Discurso de Apertura
Discurso de apertura consists of a printed extensive scientific paper read by its author at the formal opening of the school year. The professor or dean assigned the preparation of this academic paper is appointed by the rector of the university a few months prior to the opening of each school year.

The Discurso started on July 16, 1866, as an annual event. It was temporarily discontinued in 1929 when Don Nicanor Cortez failed to write his dissertation. Twelve years after, the tradition was brought back with Fr. Angel de Blas, O.P., a psychologist, as the speaker. It was again discontinued in 1942 at the break out of World War II, and resumed later on in 1946.

In 2011, professor Regalado Trota-Jose, archivist of the university, presented documents from the archives regarding the life of the national hero José Rizal in UST.

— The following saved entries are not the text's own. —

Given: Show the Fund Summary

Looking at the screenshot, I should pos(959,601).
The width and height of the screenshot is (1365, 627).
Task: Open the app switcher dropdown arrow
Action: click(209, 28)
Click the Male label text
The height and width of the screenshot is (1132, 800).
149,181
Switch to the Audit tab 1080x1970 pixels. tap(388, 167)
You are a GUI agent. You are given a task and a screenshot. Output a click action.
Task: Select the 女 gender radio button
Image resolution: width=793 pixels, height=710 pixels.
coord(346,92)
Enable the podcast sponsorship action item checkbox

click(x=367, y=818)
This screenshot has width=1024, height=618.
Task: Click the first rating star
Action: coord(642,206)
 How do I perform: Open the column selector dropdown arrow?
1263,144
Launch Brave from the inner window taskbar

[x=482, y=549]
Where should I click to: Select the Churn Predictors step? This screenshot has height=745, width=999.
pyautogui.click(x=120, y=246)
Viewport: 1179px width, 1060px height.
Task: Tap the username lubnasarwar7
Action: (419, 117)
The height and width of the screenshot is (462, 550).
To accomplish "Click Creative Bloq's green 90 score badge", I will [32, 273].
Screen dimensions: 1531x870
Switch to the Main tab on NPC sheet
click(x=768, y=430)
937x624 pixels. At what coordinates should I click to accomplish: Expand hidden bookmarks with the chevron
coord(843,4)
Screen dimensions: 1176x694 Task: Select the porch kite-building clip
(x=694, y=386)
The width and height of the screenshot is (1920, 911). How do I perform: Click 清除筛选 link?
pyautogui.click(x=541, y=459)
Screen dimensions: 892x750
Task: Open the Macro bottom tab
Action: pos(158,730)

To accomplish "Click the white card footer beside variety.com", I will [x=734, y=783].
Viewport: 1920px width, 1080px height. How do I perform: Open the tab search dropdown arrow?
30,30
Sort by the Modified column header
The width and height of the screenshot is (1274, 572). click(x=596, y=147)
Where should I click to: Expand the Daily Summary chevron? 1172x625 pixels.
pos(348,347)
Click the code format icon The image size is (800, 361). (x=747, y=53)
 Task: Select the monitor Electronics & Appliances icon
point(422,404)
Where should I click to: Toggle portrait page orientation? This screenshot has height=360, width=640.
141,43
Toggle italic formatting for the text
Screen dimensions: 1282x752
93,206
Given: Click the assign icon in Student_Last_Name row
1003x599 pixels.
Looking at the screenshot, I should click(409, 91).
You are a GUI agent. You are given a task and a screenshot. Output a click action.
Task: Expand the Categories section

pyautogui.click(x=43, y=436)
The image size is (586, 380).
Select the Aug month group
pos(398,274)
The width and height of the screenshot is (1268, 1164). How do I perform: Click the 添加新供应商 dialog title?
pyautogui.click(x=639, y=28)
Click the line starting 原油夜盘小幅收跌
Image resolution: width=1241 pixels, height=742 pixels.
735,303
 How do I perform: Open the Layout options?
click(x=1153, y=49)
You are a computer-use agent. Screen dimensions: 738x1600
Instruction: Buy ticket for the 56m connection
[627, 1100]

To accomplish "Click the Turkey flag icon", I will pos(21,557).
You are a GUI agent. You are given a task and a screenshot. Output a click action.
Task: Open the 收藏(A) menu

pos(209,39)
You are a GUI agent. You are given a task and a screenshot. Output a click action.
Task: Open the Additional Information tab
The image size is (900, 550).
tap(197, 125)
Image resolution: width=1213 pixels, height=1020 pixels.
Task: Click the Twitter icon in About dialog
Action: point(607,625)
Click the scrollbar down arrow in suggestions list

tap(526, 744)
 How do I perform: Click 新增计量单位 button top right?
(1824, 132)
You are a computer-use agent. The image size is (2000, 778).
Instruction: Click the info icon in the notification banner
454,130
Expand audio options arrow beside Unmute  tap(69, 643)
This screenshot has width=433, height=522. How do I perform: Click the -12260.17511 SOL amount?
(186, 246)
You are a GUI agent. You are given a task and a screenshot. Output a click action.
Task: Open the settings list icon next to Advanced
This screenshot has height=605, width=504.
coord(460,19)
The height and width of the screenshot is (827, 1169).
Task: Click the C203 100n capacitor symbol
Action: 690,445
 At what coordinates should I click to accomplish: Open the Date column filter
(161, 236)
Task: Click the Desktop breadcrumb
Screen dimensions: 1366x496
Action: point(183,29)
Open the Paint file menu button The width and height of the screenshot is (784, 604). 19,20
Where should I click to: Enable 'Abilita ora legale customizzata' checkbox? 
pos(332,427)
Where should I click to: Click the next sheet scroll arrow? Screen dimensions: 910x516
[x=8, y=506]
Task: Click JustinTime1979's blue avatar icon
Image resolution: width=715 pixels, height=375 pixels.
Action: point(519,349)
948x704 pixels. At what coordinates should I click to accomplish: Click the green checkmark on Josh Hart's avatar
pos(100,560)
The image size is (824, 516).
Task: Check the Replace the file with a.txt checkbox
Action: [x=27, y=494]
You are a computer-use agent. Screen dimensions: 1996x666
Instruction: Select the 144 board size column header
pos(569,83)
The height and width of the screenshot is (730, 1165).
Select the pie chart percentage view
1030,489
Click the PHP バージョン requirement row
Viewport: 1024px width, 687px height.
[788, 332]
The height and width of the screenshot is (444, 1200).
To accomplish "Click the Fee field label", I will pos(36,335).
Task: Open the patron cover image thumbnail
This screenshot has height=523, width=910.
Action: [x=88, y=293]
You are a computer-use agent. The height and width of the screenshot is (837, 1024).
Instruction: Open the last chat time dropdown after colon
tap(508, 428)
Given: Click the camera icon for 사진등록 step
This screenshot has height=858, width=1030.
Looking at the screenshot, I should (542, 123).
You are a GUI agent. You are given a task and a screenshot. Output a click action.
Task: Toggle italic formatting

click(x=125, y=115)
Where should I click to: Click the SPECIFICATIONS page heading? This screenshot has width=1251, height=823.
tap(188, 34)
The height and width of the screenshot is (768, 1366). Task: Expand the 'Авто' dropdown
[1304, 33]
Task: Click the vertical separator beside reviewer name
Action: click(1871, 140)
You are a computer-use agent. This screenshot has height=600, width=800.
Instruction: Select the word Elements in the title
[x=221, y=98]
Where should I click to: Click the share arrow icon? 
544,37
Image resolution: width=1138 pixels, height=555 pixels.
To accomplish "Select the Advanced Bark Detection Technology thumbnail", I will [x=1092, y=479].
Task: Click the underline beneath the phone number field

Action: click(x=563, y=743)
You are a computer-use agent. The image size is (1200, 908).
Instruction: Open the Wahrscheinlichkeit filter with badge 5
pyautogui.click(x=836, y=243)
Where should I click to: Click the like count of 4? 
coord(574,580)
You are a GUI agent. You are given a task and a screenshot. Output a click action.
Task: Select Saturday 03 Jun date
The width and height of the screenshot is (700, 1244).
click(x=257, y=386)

Replacing the usual Discurso Apertura in 2012 was the inaugural address of Rev. Fr. Herminio V. Dagohoy, O.P. as the ninety-sixth rector of the university.

Feasts

 Feast of St. Thomas Aquinas on January 28 – The university commemorates the feast day with a Eucharistic celebration. In 2011, the yearlong Quadricentennial celebration formally opened on the same day as the feast. It has also been a tradition that the results of the UST Entrance Examination (USTET) for incoming freshmen are released on January 28.
 Feast of St. Dominic de Guzman - August 8
 Feast of St. Catherine of Alexandria - November 25
 Feast of the Immaculate Conception on December 8 – In the feast day of 2010, 24,000 students and university staff formed the Q Rosary, or a human rosary formation in the campus grounds. The event is part of the Quadricentennial festivities and an attempt to enter the Guinness World Records for forming the largest living rosary. However, the university decided to drop the bid due to lack of time to process.

Christmas celebration

The university starts the Christmas festivities with opening of the campus lights and the UST Christmas Concert. The UST Christmas Concert features talents from the UST Conservatory of Music, UST Singers, Coro Tomasino, Liturgikon, Conservatory Chorus Class, and the UST Symphony Orchestra. Traditional Filipino and foreign Christmas classics are performed in the event. At the end of every concert, the UST Symphony Orchestra and performers lead the audience in singing some songs such as 'Ang Pasko ay Sumapit.'

The Christmas Concert Gala began in 2003 when the UST secretary-general Fr. Isidro Abaño, O.P., envisioned a musical concert that would bring together world-class Thomasian talents who would perform for UST students, faculty, alumni, friends, and benefactors. Initially, the concert helped raise funds for the various projects of the university, such as scholarship grants of the students of the UST Conservatory of Music, but since 2008, it has also contributed in UST's heritage-conservation efforts. Maricris Zobel, socialite and an art patroness, has been the co-chair of the organizing committee since then. Proceeds of the Christmas Gala has been allotted for the victims of typhoons Ondoy and Pepeng in 2009, restoration of various paintings, and construction of the UST Museum of Arts and Sciences Hall of Visual Arts in 2011.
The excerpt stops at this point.